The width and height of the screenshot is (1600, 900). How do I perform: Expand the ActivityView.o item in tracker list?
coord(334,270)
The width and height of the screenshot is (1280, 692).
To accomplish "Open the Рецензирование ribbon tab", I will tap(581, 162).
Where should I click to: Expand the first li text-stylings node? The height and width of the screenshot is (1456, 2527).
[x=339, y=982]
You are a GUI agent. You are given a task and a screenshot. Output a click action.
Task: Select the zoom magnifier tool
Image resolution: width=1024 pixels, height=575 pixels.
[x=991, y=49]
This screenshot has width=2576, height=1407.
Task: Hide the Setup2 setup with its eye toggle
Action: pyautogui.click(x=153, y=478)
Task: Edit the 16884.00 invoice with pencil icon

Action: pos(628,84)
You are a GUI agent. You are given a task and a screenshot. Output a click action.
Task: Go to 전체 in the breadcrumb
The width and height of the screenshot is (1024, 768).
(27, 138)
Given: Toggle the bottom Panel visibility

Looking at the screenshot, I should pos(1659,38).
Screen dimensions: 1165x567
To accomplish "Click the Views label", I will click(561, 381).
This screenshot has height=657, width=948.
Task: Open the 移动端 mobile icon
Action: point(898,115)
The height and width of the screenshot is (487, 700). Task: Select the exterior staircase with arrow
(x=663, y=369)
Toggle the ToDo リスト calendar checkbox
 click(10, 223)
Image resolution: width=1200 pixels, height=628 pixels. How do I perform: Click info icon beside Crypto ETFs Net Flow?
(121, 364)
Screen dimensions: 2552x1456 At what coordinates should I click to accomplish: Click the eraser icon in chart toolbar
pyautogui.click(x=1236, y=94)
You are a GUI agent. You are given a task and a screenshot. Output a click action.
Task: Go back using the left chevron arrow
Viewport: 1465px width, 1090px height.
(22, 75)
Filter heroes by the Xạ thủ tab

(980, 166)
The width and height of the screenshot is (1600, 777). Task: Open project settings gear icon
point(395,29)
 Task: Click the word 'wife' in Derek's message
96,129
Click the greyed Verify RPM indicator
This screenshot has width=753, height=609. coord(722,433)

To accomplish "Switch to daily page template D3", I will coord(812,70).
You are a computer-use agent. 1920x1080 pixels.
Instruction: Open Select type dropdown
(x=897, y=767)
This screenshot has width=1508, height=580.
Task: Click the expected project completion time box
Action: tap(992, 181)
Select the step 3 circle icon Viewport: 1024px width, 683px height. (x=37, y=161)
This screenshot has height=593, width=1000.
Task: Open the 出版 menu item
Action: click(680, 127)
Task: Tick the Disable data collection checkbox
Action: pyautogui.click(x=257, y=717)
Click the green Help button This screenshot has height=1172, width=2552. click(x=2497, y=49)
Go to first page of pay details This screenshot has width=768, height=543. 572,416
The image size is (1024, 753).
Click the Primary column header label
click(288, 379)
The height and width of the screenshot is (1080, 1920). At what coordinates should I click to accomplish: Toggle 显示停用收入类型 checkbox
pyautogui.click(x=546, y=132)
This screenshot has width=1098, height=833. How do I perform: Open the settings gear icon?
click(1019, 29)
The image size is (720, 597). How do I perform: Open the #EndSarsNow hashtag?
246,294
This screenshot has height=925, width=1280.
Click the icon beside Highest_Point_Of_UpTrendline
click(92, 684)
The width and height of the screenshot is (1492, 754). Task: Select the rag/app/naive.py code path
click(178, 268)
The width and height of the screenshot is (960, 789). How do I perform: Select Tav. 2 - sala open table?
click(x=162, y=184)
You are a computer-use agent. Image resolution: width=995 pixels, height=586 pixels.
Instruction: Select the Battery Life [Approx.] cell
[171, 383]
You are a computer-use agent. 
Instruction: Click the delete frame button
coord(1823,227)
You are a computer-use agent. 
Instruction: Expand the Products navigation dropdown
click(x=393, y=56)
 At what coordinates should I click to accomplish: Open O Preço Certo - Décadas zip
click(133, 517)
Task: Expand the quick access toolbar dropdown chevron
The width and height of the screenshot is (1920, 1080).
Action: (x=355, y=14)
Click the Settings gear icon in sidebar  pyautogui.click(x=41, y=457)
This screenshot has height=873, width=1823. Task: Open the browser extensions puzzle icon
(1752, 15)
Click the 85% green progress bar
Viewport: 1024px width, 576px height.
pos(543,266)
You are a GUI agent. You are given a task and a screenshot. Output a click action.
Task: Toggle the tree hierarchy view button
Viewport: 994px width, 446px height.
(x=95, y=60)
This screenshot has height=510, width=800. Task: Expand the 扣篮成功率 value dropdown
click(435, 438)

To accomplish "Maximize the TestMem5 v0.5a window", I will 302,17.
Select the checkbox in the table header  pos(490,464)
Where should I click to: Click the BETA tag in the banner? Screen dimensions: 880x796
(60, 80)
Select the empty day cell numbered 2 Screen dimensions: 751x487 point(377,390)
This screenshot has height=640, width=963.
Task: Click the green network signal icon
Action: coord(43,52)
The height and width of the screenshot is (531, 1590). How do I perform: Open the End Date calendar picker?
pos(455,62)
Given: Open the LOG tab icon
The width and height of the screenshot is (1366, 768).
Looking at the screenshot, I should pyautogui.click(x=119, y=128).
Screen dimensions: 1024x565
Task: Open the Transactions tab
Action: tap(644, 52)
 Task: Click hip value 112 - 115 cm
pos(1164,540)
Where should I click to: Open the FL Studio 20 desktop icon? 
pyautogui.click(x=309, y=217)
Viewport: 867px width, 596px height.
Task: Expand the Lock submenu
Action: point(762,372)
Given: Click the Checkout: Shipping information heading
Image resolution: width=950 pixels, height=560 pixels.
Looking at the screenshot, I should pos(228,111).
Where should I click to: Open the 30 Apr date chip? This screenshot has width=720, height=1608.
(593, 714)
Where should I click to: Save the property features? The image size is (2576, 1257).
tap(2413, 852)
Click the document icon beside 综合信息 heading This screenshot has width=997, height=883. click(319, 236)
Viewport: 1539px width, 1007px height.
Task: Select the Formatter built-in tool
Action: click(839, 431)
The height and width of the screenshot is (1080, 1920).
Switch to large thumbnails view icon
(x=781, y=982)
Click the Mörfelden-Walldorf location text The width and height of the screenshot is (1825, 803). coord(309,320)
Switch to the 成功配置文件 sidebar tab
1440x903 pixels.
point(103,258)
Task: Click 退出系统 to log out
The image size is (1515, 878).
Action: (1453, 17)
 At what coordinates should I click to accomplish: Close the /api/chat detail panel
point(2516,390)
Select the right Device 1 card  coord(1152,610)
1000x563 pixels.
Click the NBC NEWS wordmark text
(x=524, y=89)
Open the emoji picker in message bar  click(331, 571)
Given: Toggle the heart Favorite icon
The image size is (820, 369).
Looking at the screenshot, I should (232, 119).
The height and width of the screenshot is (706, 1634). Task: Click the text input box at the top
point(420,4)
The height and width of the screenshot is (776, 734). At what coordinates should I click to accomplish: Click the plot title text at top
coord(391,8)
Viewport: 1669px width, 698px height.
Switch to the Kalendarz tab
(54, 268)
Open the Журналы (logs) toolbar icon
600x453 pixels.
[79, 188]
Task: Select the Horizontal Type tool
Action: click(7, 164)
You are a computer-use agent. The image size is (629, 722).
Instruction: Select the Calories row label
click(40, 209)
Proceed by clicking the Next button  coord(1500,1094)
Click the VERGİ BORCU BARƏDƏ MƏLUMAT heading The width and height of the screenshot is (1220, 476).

※ ※ ※

Task description —
Please repeat all of the lines above word for word, without changing anything.

Completed exercise —
The width and height of the screenshot is (1600, 900). How do I perform: Expand the ActivityView.o item in tracker list?
coord(334,270)
The width and height of the screenshot is (1280, 692).
To accomplish "Open the Рецензирование ribbon tab", I will tap(581, 162).
Where should I click to: Expand the first li text-stylings node? The height and width of the screenshot is (1456, 2527).
[x=339, y=982]
You are a GUI agent. You are given a task and a screenshot. Output a click action.
Task: Select the zoom magnifier tool
Image resolution: width=1024 pixels, height=575 pixels.
[x=991, y=49]
This screenshot has width=2576, height=1407.
Task: Hide the Setup2 setup with its eye toggle
Action: pyautogui.click(x=153, y=478)
Task: Edit the 16884.00 invoice with pencil icon

Action: pos(628,84)
You are a GUI agent. You are given a task and a screenshot. Output a click action.
Task: Go to 전체 in the breadcrumb
The width and height of the screenshot is (1024, 768).
(27, 138)
Given: Toggle the bottom Panel visibility

Looking at the screenshot, I should pos(1659,38).
Screen dimensions: 1165x567
To accomplish "Click the Views label", I will click(561, 381).
This screenshot has height=657, width=948.
Task: Open the 移动端 mobile icon
Action: point(898,115)
The height and width of the screenshot is (487, 700). Task: Select the exterior staircase with arrow
(x=663, y=369)
Toggle the ToDo リスト calendar checkbox
 click(10, 223)
Image resolution: width=1200 pixels, height=628 pixels. How do I perform: Click info icon beside Crypto ETFs Net Flow?
(121, 364)
Screen dimensions: 2552x1456 At what coordinates should I click to accomplish: Click the eraser icon in chart toolbar
pyautogui.click(x=1236, y=94)
You are a GUI agent. You are given a task and a screenshot. Output a click action.
Task: Go back using the left chevron arrow
Viewport: 1465px width, 1090px height.
(22, 75)
Filter heroes by the Xạ thủ tab

(980, 166)
The width and height of the screenshot is (1600, 777). Task: Open project settings gear icon
point(395,29)
 Task: Click the word 'wife' in Derek's message
96,129
Click the greyed Verify RPM indicator
This screenshot has width=753, height=609. coord(722,433)

To accomplish "Switch to daily page template D3", I will coord(812,70).
You are a computer-use agent. 1920x1080 pixels.
Instruction: Open Select type dropdown
(x=897, y=767)
This screenshot has width=1508, height=580.
Task: Click the expected project completion time box
Action: tap(992, 181)
Select the step 3 circle icon Viewport: 1024px width, 683px height. (x=37, y=161)
This screenshot has height=593, width=1000.
Task: Open the 出版 menu item
Action: click(680, 127)
Task: Tick the Disable data collection checkbox
Action: pyautogui.click(x=257, y=717)
Click the green Help button This screenshot has height=1172, width=2552. click(x=2497, y=49)
Go to first page of pay details This screenshot has width=768, height=543. 572,416
The image size is (1024, 753).
Click the Primary column header label
click(288, 379)
The height and width of the screenshot is (1080, 1920). At what coordinates should I click to accomplish: Toggle 显示停用收入类型 checkbox
pyautogui.click(x=546, y=132)
This screenshot has width=1098, height=833. How do I perform: Open the settings gear icon?
click(1019, 29)
The image size is (720, 597). How do I perform: Open the #EndSarsNow hashtag?
246,294
This screenshot has height=925, width=1280.
Click the icon beside Highest_Point_Of_UpTrendline
click(92, 684)
The width and height of the screenshot is (1492, 754). Task: Select the rag/app/naive.py code path
click(178, 268)
The width and height of the screenshot is (960, 789). How do I perform: Select Tav. 2 - sala open table?
click(x=162, y=184)
You are a computer-use agent. Image resolution: width=995 pixels, height=586 pixels.
Instruction: Select the Battery Life [Approx.] cell
[171, 383]
You are a computer-use agent. 
Instruction: Click the delete frame button
coord(1823,227)
You are a computer-use agent. 
Instruction: Expand the Products navigation dropdown
click(x=393, y=56)
 At what coordinates should I click to accomplish: Open O Preço Certo - Décadas zip
click(133, 517)
Task: Expand the quick access toolbar dropdown chevron
The width and height of the screenshot is (1920, 1080).
Action: (x=355, y=14)
Click the Settings gear icon in sidebar  pyautogui.click(x=41, y=457)
This screenshot has height=873, width=1823. Task: Open the browser extensions puzzle icon
(1752, 15)
Click the 85% green progress bar
Viewport: 1024px width, 576px height.
pos(543,266)
You are a GUI agent. You are given a task and a screenshot. Output a click action.
Task: Toggle the tree hierarchy view button
Viewport: 994px width, 446px height.
(x=95, y=60)
This screenshot has height=510, width=800. Task: Expand the 扣篮成功率 value dropdown
click(435, 438)

To accomplish "Maximize the TestMem5 v0.5a window", I will 302,17.
Select the checkbox in the table header  pos(490,464)
Where should I click to: Click the BETA tag in the banner? Screen dimensions: 880x796
(60, 80)
Select the empty day cell numbered 2 Screen dimensions: 751x487 point(377,390)
This screenshot has height=640, width=963.
Task: Click the green network signal icon
Action: coord(43,52)
The height and width of the screenshot is (531, 1590). How do I perform: Open the End Date calendar picker?
pos(455,62)
Given: Open the LOG tab icon
The width and height of the screenshot is (1366, 768).
Looking at the screenshot, I should pyautogui.click(x=119, y=128).
Screen dimensions: 1024x565
Task: Open the Transactions tab
Action: tap(644, 52)
 Task: Click hip value 112 - 115 cm
pos(1164,540)
Where should I click to: Open the FL Studio 20 desktop icon? 
pyautogui.click(x=309, y=217)
Viewport: 867px width, 596px height.
Task: Expand the Lock submenu
Action: point(762,372)
Given: Click the Checkout: Shipping information heading
Image resolution: width=950 pixels, height=560 pixels.
Looking at the screenshot, I should pos(228,111).
Where should I click to: Open the 30 Apr date chip? This screenshot has width=720, height=1608.
(593, 714)
Where should I click to: Save the property features? The image size is (2576, 1257).
tap(2413, 852)
Click the document icon beside 综合信息 heading This screenshot has width=997, height=883. click(319, 236)
Viewport: 1539px width, 1007px height.
Task: Select the Formatter built-in tool
Action: click(839, 431)
The height and width of the screenshot is (1080, 1920).
Switch to large thumbnails view icon
(x=781, y=982)
Click the Mörfelden-Walldorf location text The width and height of the screenshot is (1825, 803). coord(309,320)
Switch to the 成功配置文件 sidebar tab
1440x903 pixels.
point(103,258)
Task: Click 退出系统 to log out
The image size is (1515, 878).
Action: (1453, 17)
 At what coordinates should I click to accomplish: Close the /api/chat detail panel
point(2516,390)
Select the right Device 1 card  coord(1152,610)
1000x563 pixels.
Click the NBC NEWS wordmark text
(x=524, y=89)
Open the emoji picker in message bar  click(331, 571)
Given: Toggle the heart Favorite icon
The image size is (820, 369).
Looking at the screenshot, I should (232, 119).
The height and width of the screenshot is (706, 1634). Task: Click the text input box at the top
point(420,4)
The height and width of the screenshot is (776, 734). At what coordinates should I click to accomplish: Click the plot title text at top
coord(391,8)
Viewport: 1669px width, 698px height.
Switch to the Kalendarz tab
(54, 268)
Open the Журналы (logs) toolbar icon
600x453 pixels.
[79, 188]
Task: Select the Horizontal Type tool
Action: click(7, 164)
You are a computer-use agent. The image size is (629, 722).
Instruction: Select the Calories row label
click(40, 209)
Proceed by clicking the Next button  coord(1500,1094)
Click the VERGİ BORCU BARƏDƏ MƏLUMAT heading The width and height of the screenshot is (1220, 476).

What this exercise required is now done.